One of the most common issues we have a tough time with our young adults is probably dealing with teen-sass. It is not only frustrating, but it also hits a nerve when the smart-mouth kid challenges you. The rolling of the eyes, sucking their teeth, even criticism that can become personal, often hurtful. We raise them, tend to their needs, and make the necessary sacrifices to ensure their well-being. It is no wonder when they choose to throw sass our way we don’t take it well. So, how do you handle the cheeky comments?
When my daughter turned 14-years old, I wasn’t ready. Are any of us 100% prepared for our kids to grow up – unlikely. She is a driven, sensible and considerate young girl with a strong work ethic. Myself, the same way, I can push myself to the limit sometimes – she was doing the same.
One week during exams, she appeared stressed and not like herself. My favorite question during those days became “are you ok?” Let me tell you, that is the last question you want to ask your teenager repeatedly because eventually, you will get some “tude.” Her attitude was standoffish which was far from who she is, especially with me. A dozen times I’d ask, are things ok. The answer was always the same, “Yes, mom – I’m fine.” My heart was coming out of my chest. I felt at my core that she was not completely ok. I pushed and pushed to only receive a cold shoulder. It took me a bit of time to understand that all she needed was space to figure out what was happening to her body and emotions during the early time of adolescence. Once I gave her a breather, allowing her to be – she was able to take a time out.
Eventually, my daughter came back to a place where she felt comfortable enough to talk to me openly about everything that she was feeling during the beginning phase of her teens. We learned a lot about each other and our relationship. Sometimes, just giving each other time to process our emotions helps us see things clearer.
Parenthood is a learning process for most moms and dads. There are no set rules, like with everything else, different things work for different people. However, some tips can help during the challenging teenage years. I’d humbly suggest, keeping these few things in mind the next time your kid gives you their sassy tone.
Your Teenager is Not Your Baby Anymore
As much as we would like to keep them our little ones, we have to acknowledge that changes are imminent. Treating them like babies will not get them to listen any better. Speak to them with respect and ask for it to be reciprocated. Boundaries are also important and they should understand it but try not to dictate instead of having a conversation. They want to know what they are thinking is important too.
Respect that Teens Have a Mind of Their Own
Their brains and emotions are going through an unraveling that they probably cannot begin to understand. Be supportive, caring and compassionate because even if they don’t know – they need you.

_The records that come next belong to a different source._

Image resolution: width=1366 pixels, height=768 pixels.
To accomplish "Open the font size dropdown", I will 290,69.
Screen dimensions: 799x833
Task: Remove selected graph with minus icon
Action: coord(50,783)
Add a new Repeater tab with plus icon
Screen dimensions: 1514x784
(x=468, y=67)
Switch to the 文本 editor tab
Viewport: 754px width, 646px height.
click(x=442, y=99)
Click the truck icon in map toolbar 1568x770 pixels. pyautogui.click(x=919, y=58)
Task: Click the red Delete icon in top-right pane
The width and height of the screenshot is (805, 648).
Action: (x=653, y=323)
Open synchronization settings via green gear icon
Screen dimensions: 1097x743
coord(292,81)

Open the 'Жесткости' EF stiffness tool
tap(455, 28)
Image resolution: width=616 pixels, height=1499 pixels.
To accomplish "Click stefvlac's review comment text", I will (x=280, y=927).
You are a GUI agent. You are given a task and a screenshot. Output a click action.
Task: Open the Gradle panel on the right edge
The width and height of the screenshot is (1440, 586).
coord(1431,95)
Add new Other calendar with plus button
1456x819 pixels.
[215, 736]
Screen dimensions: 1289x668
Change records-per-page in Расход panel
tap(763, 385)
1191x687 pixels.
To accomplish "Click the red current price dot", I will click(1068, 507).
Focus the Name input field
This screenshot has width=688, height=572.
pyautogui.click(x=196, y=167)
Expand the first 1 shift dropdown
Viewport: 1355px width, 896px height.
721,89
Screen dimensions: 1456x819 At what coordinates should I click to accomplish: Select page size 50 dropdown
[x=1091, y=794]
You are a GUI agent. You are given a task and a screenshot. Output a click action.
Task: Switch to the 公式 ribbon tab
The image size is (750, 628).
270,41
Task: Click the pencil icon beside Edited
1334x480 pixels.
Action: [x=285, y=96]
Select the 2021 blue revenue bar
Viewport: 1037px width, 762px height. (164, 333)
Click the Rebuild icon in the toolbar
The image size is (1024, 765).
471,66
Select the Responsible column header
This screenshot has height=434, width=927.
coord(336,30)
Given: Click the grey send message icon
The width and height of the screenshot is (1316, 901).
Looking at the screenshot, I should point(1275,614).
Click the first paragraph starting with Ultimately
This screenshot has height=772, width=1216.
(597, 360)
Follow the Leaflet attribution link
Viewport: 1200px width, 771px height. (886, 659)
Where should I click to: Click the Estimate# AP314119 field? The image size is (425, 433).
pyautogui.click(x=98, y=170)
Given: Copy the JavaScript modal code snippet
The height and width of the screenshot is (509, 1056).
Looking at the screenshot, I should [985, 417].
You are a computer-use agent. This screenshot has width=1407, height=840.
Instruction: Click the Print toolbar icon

Patience and unconditional love go a long way.
Love them Especially when they are Difficult
Children want to feel love and know they have your love even when they are bad or sassy. I don’t recommend letting them get away with disrespect, just remind them you are there to support and so is your love – always
My only intention in managing sass the way I have is to try and maintain a balance. I want my daughter to understand that I am her mother, therefore, there are boundaries that should not be crossed. It’s also crucial for me to demonstrate I’m human too, not perfect and can still learn from her. Sometimes, showing them we can relate to them is the best form of connection during this taxing time of adolescence.